Yazarlardan, her yaz bir kitap listesi yapması beklenir. Okuyucu yaz tatilinde ne okuması gerektiğini sevdiği yazarların tavsiyelerine göre şekillendirir. Kitap ekleri, edebiyat dergileri bu okuma listelerini yayınlar. Hazırlanan bavullara mutlaka bu kitaplar da yerleştirilir. Uzun sıcak yaz günlerinde okunacak bir dünya kitap vardır. Ev, iş, okul eksenine okuma saatini yerleştiremeyenler için bütün yılın ihtiyacını karşılamasa da tadımlık okuma keyifleri için mevsim farkı olup olmayacağı ise ayrı bir araştırma konusu. Biz bu dosyada yazarlardan tavsiyeler almak yerine, onlara yaz günlerinde neler yapacaklarını sorduk. Yazarların çoğu her mevsim olduğu gibi yaz günlerinde de kitap yazmayı sürdürecek. Güz dönemi okuyucuları yepyeni kitaplar bekliyor olacak. Selim İleri, Rasim Özdenören, Selçuk Altun, Sevinç Çokum, Müge İplikçi, Özcan Karabulut, Ahmet Ümit, Vecdi Çıracıoğlu, Mario Levi ve İnci Aral yeni kitaplarını okuyucuyla buluşturacak isimlerden.
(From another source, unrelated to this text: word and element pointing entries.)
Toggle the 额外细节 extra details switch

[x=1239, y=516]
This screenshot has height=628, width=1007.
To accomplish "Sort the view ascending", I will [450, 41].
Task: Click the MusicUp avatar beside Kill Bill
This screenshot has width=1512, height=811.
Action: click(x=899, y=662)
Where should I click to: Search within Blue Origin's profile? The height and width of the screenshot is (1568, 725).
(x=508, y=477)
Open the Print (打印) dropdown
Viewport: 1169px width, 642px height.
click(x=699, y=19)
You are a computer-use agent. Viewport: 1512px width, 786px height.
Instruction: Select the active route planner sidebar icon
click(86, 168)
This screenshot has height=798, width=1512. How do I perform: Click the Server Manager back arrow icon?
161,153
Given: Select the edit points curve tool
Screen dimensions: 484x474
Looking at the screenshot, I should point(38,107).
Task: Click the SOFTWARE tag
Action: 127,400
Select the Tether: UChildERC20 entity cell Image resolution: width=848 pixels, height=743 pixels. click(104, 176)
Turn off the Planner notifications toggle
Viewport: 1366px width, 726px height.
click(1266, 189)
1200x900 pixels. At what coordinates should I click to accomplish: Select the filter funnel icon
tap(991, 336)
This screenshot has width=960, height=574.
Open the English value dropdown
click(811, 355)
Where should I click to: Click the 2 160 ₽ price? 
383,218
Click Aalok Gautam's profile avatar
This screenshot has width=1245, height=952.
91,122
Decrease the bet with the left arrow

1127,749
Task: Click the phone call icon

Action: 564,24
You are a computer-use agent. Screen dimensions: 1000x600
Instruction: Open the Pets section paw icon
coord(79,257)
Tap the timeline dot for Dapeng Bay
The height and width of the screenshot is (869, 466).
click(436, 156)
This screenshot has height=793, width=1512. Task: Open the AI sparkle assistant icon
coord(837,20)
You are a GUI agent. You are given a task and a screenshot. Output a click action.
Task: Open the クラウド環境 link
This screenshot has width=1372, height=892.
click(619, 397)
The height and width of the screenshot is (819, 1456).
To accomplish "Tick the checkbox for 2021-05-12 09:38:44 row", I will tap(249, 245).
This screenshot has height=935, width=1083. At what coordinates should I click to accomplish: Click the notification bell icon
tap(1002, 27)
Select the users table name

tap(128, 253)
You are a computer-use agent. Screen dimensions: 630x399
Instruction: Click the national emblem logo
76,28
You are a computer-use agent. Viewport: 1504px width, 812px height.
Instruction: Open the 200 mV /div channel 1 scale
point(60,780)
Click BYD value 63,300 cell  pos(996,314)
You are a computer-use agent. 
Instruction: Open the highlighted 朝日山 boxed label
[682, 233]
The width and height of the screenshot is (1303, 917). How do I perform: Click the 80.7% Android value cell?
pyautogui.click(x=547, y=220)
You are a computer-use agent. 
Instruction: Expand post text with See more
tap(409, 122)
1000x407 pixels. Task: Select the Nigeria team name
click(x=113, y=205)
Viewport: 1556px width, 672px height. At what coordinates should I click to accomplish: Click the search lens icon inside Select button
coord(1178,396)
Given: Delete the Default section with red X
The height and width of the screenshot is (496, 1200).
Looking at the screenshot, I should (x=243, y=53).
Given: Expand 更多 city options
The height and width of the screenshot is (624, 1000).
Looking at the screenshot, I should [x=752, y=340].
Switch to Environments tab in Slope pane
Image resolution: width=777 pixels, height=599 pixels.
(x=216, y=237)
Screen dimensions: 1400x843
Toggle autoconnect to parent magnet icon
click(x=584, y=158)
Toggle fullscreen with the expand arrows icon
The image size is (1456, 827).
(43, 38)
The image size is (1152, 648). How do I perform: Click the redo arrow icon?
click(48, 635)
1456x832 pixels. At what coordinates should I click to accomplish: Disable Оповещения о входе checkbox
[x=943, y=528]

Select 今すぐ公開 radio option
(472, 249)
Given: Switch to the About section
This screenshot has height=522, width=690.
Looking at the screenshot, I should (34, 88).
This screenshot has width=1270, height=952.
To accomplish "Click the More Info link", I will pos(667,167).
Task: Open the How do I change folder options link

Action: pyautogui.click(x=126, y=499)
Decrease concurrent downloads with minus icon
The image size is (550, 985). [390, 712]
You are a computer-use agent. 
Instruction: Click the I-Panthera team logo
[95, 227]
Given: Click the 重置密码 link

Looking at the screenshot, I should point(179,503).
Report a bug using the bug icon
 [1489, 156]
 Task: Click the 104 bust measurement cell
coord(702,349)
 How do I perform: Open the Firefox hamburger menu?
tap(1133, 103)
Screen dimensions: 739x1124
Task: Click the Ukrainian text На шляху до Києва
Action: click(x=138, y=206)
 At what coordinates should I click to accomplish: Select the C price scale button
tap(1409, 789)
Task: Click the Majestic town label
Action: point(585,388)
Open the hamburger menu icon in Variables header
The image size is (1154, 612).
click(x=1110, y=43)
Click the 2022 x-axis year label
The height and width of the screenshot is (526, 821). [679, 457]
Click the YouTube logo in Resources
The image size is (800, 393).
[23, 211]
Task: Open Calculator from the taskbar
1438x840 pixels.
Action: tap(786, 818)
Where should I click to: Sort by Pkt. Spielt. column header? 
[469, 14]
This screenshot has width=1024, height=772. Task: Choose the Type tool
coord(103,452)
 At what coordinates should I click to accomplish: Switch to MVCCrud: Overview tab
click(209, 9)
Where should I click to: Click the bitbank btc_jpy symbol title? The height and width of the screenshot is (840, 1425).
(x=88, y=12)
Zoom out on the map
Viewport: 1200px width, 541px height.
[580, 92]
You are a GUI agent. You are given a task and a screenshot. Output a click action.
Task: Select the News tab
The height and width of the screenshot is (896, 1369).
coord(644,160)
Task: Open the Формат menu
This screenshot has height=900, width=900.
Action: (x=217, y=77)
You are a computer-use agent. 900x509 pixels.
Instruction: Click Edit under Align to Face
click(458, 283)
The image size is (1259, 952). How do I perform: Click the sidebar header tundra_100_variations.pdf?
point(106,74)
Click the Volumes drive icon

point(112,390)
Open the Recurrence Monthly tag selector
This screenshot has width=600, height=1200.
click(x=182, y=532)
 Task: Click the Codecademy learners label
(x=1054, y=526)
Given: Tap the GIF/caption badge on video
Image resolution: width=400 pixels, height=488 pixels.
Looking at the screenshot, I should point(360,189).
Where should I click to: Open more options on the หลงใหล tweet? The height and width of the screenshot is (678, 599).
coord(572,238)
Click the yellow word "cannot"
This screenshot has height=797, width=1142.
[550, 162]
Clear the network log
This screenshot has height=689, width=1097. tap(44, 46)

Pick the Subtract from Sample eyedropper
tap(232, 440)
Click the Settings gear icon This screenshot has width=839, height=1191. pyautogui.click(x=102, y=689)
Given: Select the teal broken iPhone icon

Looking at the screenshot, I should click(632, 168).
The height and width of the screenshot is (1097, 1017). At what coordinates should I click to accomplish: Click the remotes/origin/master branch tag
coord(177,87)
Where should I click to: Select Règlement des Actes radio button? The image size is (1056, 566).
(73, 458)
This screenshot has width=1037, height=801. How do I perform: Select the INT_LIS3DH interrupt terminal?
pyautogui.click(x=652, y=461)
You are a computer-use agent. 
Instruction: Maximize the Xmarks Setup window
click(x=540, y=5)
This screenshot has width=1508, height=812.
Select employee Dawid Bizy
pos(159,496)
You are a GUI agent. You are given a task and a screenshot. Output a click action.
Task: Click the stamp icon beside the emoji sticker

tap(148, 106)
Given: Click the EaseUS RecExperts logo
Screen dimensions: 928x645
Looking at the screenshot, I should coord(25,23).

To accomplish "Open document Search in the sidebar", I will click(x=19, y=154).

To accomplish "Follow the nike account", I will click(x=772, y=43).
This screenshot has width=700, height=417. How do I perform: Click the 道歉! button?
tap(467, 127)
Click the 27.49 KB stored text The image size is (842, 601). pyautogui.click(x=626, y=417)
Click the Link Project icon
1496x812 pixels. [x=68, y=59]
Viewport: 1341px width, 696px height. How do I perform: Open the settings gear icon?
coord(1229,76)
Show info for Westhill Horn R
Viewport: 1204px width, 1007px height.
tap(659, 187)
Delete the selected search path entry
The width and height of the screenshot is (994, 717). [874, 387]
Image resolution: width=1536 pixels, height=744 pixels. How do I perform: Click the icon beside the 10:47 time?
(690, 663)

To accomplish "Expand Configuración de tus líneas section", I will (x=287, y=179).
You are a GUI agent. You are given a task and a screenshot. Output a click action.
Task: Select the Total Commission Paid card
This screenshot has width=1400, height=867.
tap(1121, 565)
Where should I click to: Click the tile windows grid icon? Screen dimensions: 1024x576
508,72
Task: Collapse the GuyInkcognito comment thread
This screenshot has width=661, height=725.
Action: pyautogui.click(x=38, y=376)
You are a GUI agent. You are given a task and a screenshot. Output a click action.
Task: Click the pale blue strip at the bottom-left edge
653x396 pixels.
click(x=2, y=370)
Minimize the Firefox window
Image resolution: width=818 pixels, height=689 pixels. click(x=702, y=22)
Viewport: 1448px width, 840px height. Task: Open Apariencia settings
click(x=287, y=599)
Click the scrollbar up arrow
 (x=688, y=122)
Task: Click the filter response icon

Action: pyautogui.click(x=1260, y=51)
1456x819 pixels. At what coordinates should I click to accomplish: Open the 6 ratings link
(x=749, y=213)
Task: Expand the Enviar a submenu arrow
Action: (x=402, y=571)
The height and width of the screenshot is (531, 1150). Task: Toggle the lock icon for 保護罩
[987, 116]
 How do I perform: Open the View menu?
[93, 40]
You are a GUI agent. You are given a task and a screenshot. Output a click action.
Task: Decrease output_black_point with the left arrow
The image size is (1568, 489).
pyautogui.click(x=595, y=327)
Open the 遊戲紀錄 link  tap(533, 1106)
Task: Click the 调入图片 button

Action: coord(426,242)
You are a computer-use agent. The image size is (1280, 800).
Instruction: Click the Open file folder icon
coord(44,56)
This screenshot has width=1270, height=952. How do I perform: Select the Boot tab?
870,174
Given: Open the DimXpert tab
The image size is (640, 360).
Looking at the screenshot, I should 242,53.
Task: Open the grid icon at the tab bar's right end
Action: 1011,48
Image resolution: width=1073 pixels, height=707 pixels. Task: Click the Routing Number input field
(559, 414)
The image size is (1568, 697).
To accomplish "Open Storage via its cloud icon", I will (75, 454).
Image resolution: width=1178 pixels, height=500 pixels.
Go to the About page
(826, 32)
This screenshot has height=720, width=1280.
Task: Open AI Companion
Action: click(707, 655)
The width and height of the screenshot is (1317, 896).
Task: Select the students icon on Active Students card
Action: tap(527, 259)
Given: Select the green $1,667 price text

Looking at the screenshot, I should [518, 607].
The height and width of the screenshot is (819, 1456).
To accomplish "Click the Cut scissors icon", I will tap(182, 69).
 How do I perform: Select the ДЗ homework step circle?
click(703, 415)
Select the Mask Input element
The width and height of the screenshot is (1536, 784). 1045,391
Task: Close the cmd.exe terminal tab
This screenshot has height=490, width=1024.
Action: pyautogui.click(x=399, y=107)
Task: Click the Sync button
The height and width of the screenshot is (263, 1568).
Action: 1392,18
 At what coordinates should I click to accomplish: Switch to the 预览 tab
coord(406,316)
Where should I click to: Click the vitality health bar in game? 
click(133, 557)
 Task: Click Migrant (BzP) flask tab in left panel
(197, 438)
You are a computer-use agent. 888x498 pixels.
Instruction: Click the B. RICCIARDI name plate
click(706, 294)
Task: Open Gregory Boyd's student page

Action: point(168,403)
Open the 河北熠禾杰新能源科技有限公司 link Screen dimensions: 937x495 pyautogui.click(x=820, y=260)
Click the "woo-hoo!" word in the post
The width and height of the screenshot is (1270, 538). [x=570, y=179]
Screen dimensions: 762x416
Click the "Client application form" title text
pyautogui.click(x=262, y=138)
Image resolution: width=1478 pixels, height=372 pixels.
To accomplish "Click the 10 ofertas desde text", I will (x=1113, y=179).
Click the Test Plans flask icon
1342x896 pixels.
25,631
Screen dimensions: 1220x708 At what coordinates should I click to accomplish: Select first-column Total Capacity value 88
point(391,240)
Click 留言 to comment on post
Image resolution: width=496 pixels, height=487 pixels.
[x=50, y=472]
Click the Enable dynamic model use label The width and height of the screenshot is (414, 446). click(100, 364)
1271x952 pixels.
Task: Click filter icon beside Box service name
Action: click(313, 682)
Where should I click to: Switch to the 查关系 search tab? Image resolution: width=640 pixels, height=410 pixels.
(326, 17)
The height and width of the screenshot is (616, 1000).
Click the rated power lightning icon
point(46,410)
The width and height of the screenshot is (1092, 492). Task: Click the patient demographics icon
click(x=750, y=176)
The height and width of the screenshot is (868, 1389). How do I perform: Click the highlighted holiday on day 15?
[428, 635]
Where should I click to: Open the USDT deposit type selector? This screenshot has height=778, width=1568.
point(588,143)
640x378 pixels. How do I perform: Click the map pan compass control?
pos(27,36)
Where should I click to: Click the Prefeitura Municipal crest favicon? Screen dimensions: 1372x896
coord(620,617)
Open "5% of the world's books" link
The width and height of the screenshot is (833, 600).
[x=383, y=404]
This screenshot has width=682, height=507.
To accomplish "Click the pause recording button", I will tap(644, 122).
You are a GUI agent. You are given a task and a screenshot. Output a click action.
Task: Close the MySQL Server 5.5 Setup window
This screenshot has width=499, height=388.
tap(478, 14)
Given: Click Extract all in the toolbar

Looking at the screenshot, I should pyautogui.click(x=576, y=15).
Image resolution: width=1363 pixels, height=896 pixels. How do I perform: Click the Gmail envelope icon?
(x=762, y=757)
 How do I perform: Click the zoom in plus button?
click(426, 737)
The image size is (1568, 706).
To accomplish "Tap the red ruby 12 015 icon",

SERENDİPİTİSEL SAFARİLER DÜŞLÜYORUM
Selçuk Altun:
Mart ayında yazmaya başladığım Bizans Sultanı da bir gizem ve gezi kitabı olacak. Hedefim onun 2010 güzünde yayımlanması. Romanım için şimdiye dek Atina, Mistra ve Antakya'ya gittim. Bu yaz Trabzon, Kapadokya ve Stokholm'e gitmem gerekli. Gezi notları alıp acele etmeden yazacağım. Ağustos veya Eylül başında son romanım Senelerce Senelerce Evveldi'nin İngilizcesi (Many and Many a Year Ago) önce İngiltere sonra Amerika'da piyasaya sunulacak. Onun tanıtım çalışmaları için belki iki kez Londra'ya gideceğim. Tanıtım dediysem bir halkla ilişkiler firmasıyla yapılacak çalışmaların kapsamını irdeleyeceğiz. Kitabımın satışı artsın adım ne pahasına olursa olsun ama duyulsun diye ülkeme ve tarihimize zorlama gönderme yapmayı etik bulmam. Ben bir okuryazarım. Okumaktan fırsat bulursam ağır ağır yazarım. Bu yaz yurt dışındaki dost sahaflara serendipitisel safariler düşlüyorum.

KÖR PENCELER AÇILACAK
Rasim Özdenören:
Fırsat bulursam Siyasi İstiareler kitabının çalışmalarını sürdürmek istiyorum. Diğer yandan Kör Pencereler adlı öykü kitabını tamamlamaya çalışacağım. Kısa öyküler de yazmaya devam edeceğim. Yıl boyunca Ankara'da fazla zaman geçiremedim o nedenle bu yaz Ankara'da olmayı planlıyorum.
SELİM İLERİ'DEN YALAN TANGO
Selim İleri:
Bu yaz vaktimi evde geçireceğim. Aralık 2008'de başladığım 'Yalan Tango' isimli romanın çalışmalarına yoğunlaşacağım. Roman yaz sonuna yetişmese de güz gibi yayınlanmış olacak.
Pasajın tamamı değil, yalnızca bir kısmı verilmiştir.